WHAT NEEDS TO BE DONE: Extract the lines below word for word, starting at the first line of the items and stopping after the line that contains "coord(405,348)".

A run of items
BEGIN
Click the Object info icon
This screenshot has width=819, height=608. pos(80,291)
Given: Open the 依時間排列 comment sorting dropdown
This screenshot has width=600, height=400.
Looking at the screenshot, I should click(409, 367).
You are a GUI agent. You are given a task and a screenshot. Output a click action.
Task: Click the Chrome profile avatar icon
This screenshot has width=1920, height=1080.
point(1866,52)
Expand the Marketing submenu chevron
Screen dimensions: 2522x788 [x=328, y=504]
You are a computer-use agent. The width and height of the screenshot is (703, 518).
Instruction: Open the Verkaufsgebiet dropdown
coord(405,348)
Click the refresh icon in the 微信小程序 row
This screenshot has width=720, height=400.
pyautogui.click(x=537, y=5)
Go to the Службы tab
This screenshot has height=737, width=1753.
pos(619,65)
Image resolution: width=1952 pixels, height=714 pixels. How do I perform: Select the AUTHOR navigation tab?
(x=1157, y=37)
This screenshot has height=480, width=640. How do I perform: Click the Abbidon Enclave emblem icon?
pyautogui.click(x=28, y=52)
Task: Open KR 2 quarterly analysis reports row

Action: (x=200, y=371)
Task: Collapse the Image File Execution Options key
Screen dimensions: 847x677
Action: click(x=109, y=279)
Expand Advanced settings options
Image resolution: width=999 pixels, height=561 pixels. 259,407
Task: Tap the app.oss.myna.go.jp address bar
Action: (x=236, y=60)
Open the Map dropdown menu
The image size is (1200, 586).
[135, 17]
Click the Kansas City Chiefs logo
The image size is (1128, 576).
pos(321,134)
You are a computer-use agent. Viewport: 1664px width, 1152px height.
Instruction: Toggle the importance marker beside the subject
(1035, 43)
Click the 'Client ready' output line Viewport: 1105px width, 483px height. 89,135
END
ANSWER TO THE PROBLEM:
Click the Object info icon
This screenshot has width=819, height=608. pos(80,291)
Given: Open the 依時間排列 comment sorting dropdown
This screenshot has width=600, height=400.
Looking at the screenshot, I should click(409, 367).
You are a GUI agent. You are given a task and a screenshot. Output a click action.
Task: Click the Chrome profile avatar icon
This screenshot has width=1920, height=1080.
point(1866,52)
Expand the Marketing submenu chevron
Screen dimensions: 2522x788 [x=328, y=504]
You are a computer-use agent. The width and height of the screenshot is (703, 518).
Instruction: Open the Verkaufsgebiet dropdown
coord(405,348)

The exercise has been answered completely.